PwC Australia is a separate legal entity from PwCIL and from every other PwC member firm worldwide. The global network is not a single partnership, corporation, or multinational entity. Each member firm operates independently under local laws and carries its own professional liabilities. PwCIL’s own governance page makes this explicit: member firms are not acting as agents of PwCIL or of each other.
In exchange for using the PwC name and accessing the network’s resources and methodologies, member firms agree to follow common policies and maintain the network’s standards. This arrangement means the Australian firm controls what appears on au.pwc.com, handles its own regulatory obligations, and bears responsibility for the accuracy of its published content. But the underlying web address remains the property of the global domain registrant.
PwC Australia also operates pwc.com.au, a country-code top-level domain registered through Australia’s .au domain authority. This is a distinct registration from the au.pwc.com subdomain. The difference matters: pwc.com.au is registered independently within the Australian domain name system, while au.pwc.com is simply a subdivision of the global pwc.com domain that exists at the parent registrant’s discretion.
In practice, PwC Australia uses pwc.com.au as its primary web address for Australian clients. The au.pwc.com subdomain serves as part of the global network’s unified domain architecture. Both point to Australian content, but they represent different ownership and control structures.
This distinction between a locally registered domain and a globally controlled subdomain became more than academic when PwC Australia faced a major scandal in 2023. Partners at the Australian firm were found to have shared confidential government tax policy information to market services to multinational clients. The fallout was severe: the CEO stepped down, multiple partners were removed, and the firm sold its government consulting business for one dollar. PwCIL placed the Australian firm under supervised remediation and required governance reforms including independent board members.

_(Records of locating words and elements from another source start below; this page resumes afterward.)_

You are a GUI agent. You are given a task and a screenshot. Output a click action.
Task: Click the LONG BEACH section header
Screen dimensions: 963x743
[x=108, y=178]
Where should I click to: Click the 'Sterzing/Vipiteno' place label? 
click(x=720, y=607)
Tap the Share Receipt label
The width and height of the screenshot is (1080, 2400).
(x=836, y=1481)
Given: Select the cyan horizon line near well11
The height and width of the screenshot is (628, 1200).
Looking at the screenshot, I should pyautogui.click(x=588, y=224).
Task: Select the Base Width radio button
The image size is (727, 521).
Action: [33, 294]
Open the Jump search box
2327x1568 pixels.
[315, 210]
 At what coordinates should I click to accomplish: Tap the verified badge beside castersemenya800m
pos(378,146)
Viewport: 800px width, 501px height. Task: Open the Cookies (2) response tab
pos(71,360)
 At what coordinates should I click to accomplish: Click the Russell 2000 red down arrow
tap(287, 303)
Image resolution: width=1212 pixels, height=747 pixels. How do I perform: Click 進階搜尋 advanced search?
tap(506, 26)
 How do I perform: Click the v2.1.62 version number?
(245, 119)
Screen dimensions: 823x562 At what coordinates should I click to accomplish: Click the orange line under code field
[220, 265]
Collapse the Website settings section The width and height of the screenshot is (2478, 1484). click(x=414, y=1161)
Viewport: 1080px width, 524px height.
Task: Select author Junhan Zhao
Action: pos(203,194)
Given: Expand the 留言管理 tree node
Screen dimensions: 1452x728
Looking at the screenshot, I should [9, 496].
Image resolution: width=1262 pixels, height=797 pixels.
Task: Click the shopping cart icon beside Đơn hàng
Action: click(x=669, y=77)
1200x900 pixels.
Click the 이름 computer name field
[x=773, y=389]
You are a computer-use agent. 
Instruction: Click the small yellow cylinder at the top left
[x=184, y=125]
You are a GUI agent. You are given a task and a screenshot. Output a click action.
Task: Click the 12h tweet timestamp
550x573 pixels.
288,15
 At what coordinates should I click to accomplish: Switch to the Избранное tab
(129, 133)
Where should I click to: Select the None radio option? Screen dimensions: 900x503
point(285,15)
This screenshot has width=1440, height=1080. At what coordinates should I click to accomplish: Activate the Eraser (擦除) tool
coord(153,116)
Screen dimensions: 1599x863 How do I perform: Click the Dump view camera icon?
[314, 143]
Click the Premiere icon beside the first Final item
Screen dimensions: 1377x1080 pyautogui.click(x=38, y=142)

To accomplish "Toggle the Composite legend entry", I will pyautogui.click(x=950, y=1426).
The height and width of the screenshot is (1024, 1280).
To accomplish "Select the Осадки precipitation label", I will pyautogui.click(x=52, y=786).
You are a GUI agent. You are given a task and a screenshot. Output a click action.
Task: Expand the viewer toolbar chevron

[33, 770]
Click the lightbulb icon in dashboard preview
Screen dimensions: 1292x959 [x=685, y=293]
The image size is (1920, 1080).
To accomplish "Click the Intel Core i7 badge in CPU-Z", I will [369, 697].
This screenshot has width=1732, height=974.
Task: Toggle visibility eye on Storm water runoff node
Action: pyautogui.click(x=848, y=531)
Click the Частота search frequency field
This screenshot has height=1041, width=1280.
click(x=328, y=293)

The episode illustrated exactly how the network’s structure plays out in practice. PwCIL does not control day-to-day operations at member firms, but it retains significant leverage, including the ability to impose remediation requirements and, through its control of the pwc.com domain, the digital infrastructure the member firm relies on. A member firm’s independence is real but not absolute. The brand, the subdomain, and the network access all flow through PwCIL’s coordination role, giving the global body meaningful tools to enforce standards when a member firm falls short.